Stored items
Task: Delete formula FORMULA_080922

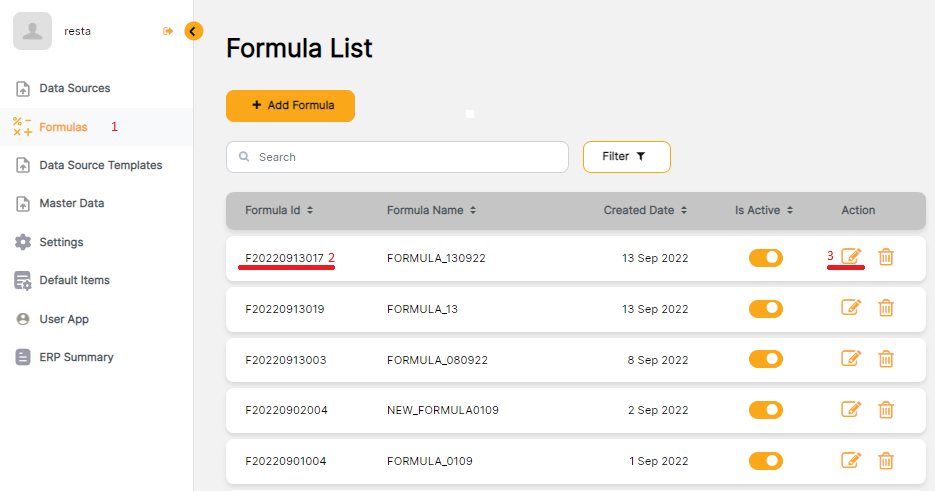Action: pyautogui.click(x=885, y=359)
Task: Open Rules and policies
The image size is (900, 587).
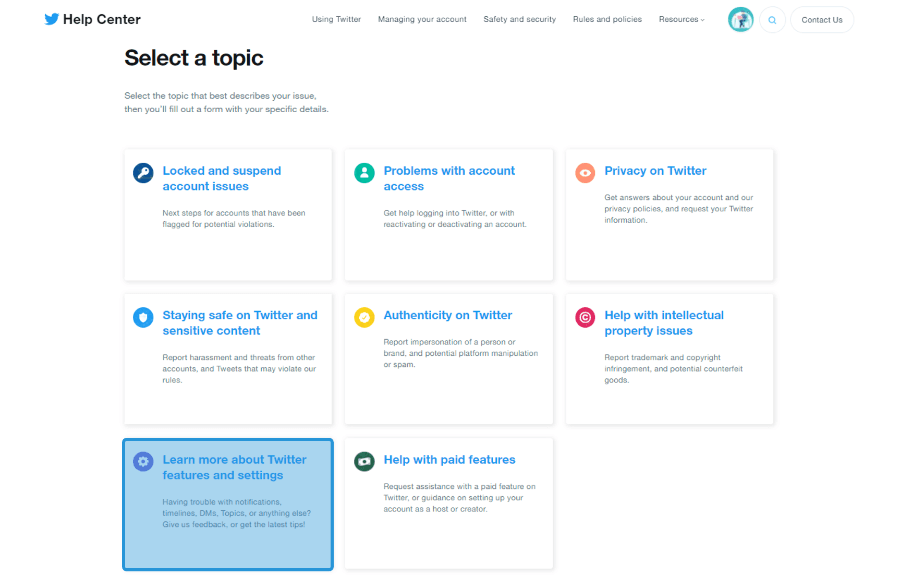Action: click(x=607, y=20)
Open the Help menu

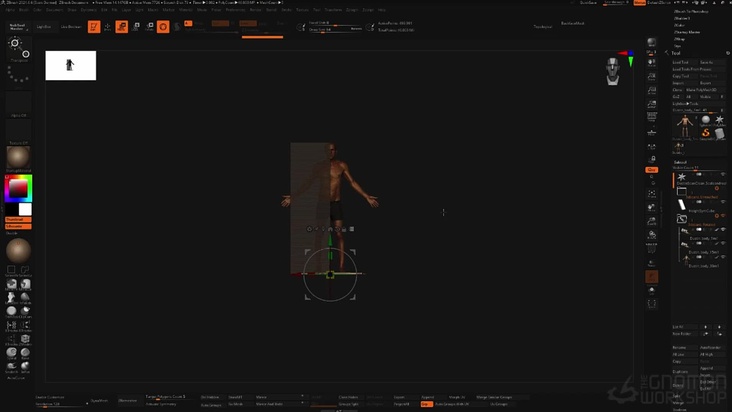pyautogui.click(x=382, y=10)
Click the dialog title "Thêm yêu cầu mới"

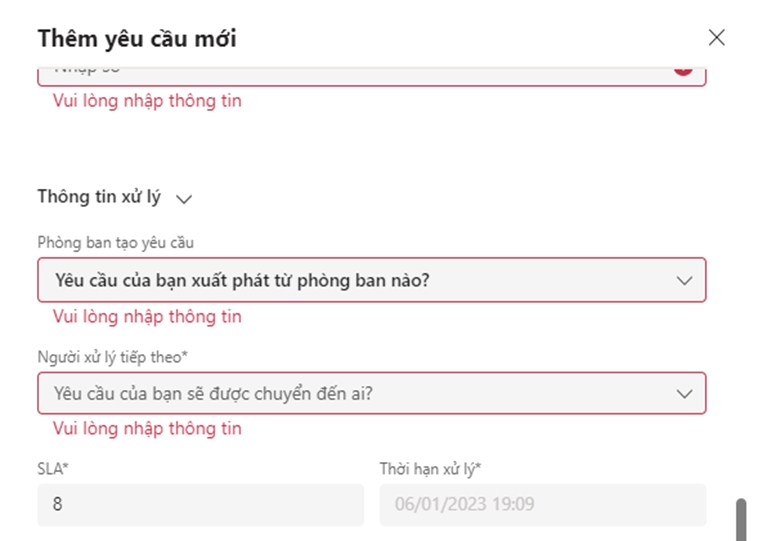(137, 39)

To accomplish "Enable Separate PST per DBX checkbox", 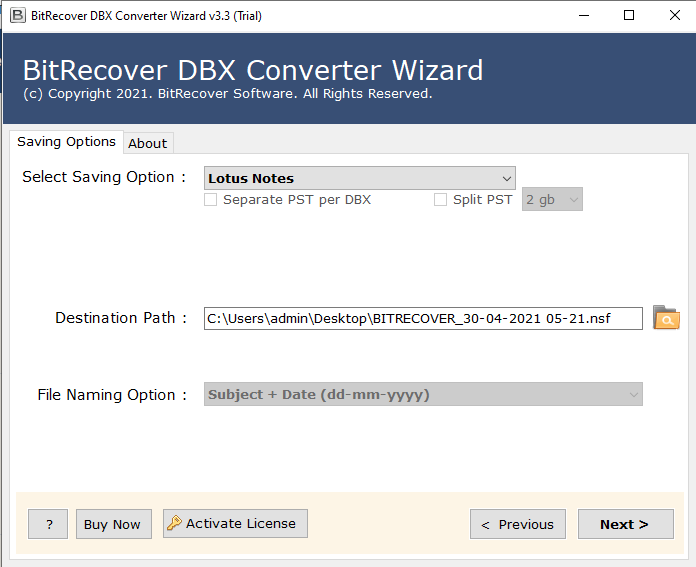I will 211,200.
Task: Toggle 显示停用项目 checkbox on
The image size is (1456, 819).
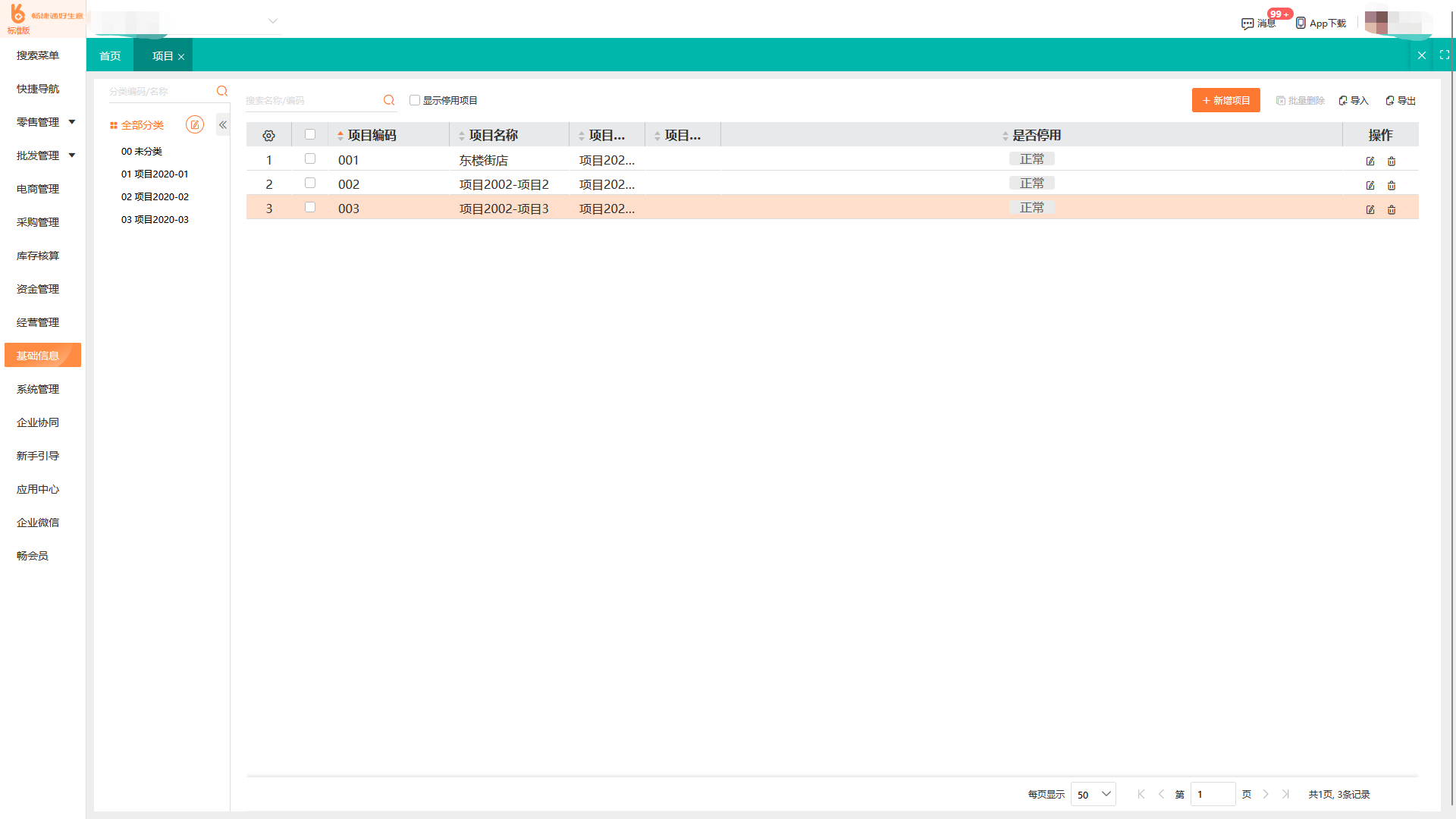Action: pyautogui.click(x=414, y=100)
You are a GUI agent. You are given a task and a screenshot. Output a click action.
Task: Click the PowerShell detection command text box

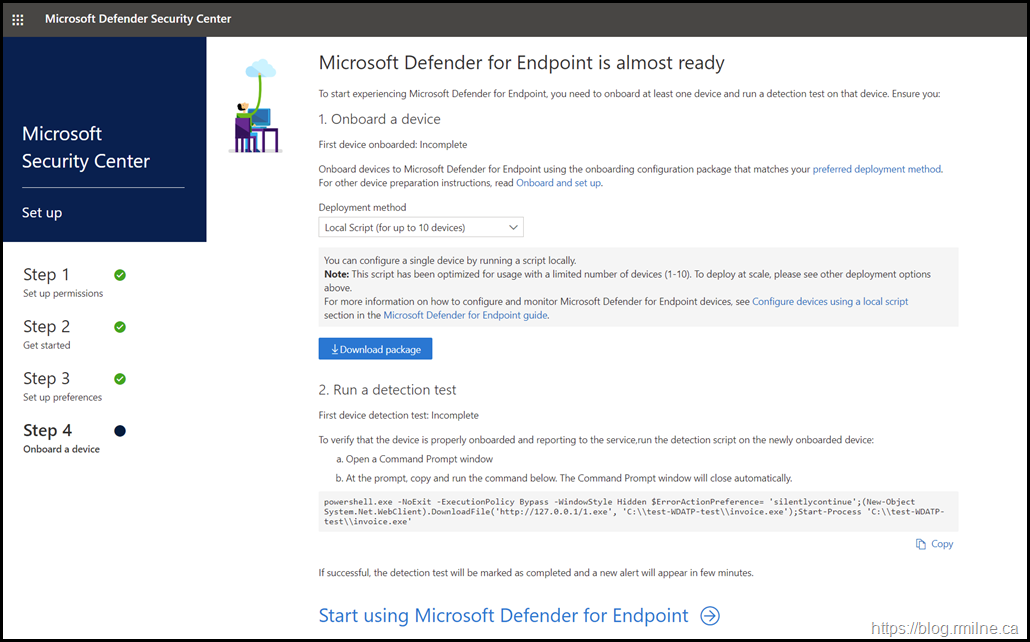tap(636, 511)
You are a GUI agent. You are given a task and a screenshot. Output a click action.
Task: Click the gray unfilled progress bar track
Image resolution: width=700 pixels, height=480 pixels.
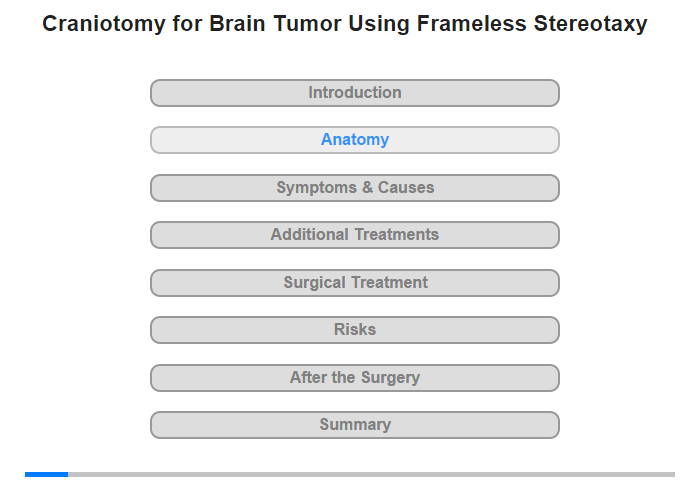tap(370, 474)
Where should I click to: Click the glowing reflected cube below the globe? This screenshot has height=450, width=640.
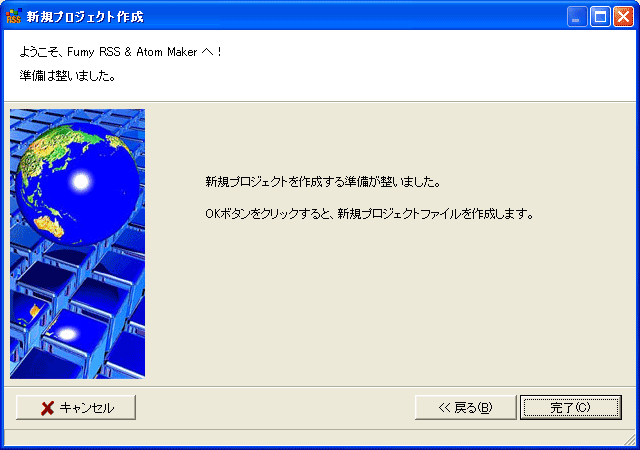click(x=67, y=335)
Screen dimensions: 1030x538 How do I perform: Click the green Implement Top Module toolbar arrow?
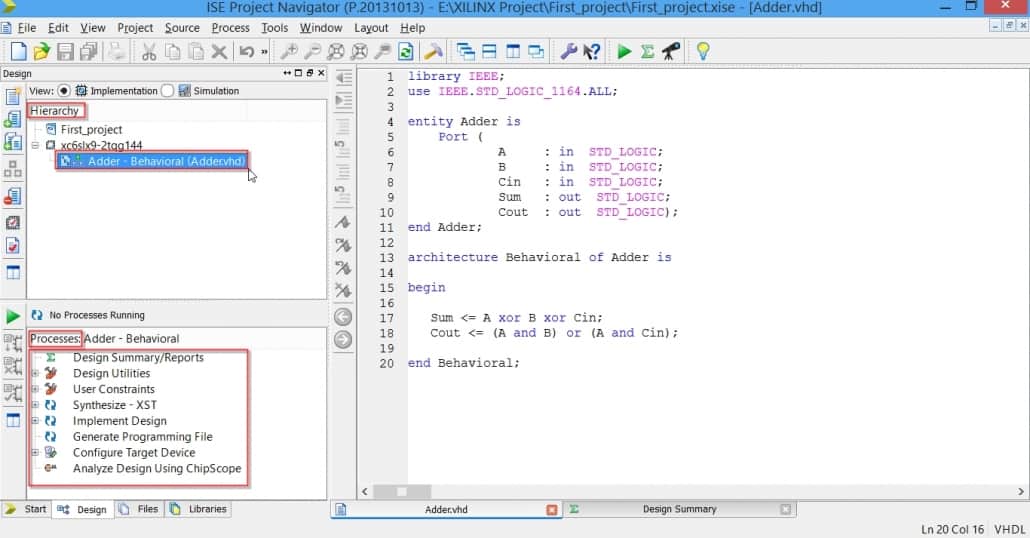pyautogui.click(x=624, y=51)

• TASK GOAL:
Please set down exactly the lines from the one holding "Screen dimensions: 1030x538" through the last line of the entries, both ends included, and skip pictures.

• SOLUTION TO THIS EXERCISE:
Screen dimensions: 1030x538 How do I perform: Click the green Implement Top Module toolbar arrow?
pyautogui.click(x=624, y=51)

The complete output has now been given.